16-17 You realize, don’t you, that you are the temple of God, and God himself is present in you? No one will get by with vandalizing God’s temple, you can be sure of that. God’s temple is sacred—and you, remember, are the temple.
18-20 Don’t fool yourself. Don’t think that you can be wise merely by being relevant. Be God’s fool—that’s the path to true wisdom. What the world calls smart, God calls stupid. It’s written in Scripture,
He exposes the hype of the hipsters.
The Master sees through the smoke screens
of the know-it-alls.
21-23 I don’t want to hear any of you bragging about yourself or anyone else. Everything is already yours as a gift—Paul, Apollos, Peter, the world, life, death, the present, the future—all of it is yours, and you are privileged to be in union with Christ, who is in union with God.
WHAT DO WE LEARN?
- Leaders are servants of God. Only God is to be worshiped. Only. God.

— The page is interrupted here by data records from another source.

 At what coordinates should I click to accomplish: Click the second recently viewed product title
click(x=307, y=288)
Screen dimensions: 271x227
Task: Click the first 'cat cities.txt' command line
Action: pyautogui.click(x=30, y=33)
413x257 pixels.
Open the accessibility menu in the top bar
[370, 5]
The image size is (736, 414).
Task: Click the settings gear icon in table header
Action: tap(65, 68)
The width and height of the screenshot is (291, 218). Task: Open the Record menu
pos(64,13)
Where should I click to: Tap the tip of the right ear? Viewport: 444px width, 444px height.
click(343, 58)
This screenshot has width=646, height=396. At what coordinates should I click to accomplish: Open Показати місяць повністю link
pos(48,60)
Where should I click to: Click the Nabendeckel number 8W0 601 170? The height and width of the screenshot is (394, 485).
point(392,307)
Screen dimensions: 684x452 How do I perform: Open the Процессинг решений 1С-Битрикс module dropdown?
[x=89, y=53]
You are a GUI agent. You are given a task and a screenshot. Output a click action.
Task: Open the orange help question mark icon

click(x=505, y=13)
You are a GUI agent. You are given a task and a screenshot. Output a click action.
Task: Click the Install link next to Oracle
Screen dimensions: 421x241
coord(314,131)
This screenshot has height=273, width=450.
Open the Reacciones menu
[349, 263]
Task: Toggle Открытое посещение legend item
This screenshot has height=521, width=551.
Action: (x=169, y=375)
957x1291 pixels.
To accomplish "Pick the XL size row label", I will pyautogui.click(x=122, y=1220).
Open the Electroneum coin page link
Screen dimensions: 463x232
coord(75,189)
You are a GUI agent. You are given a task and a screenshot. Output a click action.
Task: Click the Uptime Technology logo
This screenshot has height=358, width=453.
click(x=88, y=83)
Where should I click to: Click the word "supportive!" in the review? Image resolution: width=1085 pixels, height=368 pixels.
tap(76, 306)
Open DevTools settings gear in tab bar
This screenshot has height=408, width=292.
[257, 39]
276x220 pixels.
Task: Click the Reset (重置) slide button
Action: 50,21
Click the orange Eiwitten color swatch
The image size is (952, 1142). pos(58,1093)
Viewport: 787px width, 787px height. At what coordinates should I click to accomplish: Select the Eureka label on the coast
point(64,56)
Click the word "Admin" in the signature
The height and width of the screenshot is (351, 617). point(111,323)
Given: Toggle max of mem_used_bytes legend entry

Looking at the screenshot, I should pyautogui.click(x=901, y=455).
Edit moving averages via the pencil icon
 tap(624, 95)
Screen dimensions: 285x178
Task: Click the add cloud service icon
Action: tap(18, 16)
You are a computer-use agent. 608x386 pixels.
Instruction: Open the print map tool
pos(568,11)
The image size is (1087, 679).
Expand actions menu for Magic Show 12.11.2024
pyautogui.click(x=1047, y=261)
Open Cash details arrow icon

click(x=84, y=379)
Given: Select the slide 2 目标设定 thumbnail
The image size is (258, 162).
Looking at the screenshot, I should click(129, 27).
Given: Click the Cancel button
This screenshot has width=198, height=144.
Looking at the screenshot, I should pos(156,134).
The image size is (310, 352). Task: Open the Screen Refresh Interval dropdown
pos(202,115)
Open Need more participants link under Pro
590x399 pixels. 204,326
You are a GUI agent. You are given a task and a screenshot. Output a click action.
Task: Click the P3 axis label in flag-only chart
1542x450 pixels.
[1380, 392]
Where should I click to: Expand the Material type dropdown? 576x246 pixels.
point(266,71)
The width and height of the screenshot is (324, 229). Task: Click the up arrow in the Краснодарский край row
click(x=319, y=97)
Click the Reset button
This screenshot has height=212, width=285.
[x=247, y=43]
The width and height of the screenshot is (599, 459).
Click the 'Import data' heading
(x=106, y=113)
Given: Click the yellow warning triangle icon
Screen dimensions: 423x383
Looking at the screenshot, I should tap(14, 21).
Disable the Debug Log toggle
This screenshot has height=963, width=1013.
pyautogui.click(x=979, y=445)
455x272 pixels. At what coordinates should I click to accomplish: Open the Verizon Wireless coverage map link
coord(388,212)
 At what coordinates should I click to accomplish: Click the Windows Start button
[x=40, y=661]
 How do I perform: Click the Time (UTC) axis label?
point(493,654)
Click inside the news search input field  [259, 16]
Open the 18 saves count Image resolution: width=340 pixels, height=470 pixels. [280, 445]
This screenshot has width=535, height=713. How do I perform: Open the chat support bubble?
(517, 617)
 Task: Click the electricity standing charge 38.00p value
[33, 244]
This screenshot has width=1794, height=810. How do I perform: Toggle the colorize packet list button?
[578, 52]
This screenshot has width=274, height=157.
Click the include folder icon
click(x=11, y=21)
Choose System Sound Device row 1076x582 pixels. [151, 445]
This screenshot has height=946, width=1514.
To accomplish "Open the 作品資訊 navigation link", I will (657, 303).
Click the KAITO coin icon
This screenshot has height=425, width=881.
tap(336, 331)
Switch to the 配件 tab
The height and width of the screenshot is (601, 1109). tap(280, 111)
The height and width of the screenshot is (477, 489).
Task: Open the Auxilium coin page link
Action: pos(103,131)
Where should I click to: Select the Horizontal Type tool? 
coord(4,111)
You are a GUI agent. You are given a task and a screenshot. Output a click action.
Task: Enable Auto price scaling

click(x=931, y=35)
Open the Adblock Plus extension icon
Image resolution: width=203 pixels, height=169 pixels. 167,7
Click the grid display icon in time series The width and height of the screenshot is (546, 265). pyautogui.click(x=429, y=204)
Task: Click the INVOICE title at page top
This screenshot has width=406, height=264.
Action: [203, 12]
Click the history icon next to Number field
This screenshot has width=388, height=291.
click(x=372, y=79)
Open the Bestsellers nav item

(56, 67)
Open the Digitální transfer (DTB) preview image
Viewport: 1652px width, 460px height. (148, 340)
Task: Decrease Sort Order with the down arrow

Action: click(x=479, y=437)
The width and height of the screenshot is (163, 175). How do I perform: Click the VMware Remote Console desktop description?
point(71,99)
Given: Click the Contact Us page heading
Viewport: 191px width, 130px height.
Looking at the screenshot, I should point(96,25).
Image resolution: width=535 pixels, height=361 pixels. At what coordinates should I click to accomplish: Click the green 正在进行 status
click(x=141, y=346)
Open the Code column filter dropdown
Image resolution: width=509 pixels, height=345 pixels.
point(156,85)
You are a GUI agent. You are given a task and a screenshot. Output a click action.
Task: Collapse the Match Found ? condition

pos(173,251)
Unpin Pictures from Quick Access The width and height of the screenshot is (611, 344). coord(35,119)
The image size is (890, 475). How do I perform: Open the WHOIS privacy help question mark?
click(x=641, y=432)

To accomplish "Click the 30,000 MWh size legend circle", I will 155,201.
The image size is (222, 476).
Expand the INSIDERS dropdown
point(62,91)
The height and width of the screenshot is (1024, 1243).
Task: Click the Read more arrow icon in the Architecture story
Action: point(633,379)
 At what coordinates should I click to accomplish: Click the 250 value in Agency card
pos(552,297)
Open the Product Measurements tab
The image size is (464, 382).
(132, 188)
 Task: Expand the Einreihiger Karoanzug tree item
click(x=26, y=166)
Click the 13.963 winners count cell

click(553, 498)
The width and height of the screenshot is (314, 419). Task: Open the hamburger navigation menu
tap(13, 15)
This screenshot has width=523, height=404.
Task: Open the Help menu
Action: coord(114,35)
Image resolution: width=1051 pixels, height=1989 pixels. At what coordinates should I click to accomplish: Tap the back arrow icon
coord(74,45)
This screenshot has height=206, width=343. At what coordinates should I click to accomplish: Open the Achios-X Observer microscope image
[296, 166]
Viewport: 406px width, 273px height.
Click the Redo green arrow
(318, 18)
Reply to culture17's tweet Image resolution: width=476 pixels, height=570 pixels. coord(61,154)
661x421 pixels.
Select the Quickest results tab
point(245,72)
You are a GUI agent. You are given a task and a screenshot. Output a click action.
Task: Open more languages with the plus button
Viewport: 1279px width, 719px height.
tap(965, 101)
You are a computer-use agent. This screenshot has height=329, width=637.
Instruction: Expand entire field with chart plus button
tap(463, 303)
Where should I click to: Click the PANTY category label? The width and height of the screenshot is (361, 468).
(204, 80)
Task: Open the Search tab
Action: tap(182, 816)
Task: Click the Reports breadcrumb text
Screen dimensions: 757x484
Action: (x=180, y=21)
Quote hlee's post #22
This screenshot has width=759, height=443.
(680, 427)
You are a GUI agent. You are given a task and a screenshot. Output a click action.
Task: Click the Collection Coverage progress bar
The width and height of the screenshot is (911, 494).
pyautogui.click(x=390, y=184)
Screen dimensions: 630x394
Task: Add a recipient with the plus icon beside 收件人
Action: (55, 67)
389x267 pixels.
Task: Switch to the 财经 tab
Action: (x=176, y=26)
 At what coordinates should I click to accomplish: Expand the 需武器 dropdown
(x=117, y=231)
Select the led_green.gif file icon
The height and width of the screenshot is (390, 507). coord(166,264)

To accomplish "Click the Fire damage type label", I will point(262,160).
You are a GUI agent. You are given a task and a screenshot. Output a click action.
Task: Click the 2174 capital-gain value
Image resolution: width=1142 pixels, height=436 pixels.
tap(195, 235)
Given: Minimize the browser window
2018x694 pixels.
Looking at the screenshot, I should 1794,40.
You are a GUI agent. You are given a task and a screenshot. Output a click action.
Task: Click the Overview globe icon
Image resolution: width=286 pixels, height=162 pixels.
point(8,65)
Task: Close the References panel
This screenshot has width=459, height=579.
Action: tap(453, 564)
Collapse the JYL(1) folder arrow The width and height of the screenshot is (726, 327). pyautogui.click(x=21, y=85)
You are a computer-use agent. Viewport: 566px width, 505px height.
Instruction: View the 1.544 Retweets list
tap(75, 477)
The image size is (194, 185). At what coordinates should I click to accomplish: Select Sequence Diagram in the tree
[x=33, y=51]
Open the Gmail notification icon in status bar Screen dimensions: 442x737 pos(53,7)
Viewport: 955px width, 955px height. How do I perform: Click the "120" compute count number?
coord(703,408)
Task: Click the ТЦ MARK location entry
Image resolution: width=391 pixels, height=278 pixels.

- There is only one foundation upon whom we build our lives—Jesus Christ.
- Leaders are imperfect, led by God’s Holy Spirit, always growing, called and sent by God to follow Jesus while helping others find and follow Him, too.
- We are all saved by grace, redeemed to grow to be more and more like our Master, Jesus. We are all called to help people find and follow Jesus, too.
- We invite people, like ourselves, to accept Jesus as Savior and point them to Jesus as Lord of their lives.
- God changes lives. God causes us to grow. This is His work in each of us.
- In obedience to God, we provide the environment where God can do His best work in all of us.
- God has gifted all of us with abilities to help with specific tasks in His Kingdom work.
- Our bodies are temples where God resides to all who invite Him in. We take care of the “house” where God lives.
- God is wisdom. Seek God and ask for wisdom, “skills for living”, for this life. He will provide all we need when we ask.
- We have nothing or anyone to boast about, only Christ, who saved us from all our sins. No man/woman can do what Jesus has done for us. Complete redeeming, reconciling forgiveness is freely given by God because what Jesus Christ did on the cross.
- There is no greater love than the love God has for those who believe in His Son.
Lord,
Thank you, thank you, thank you. May our only boast be always about You and what you have done for all who believe.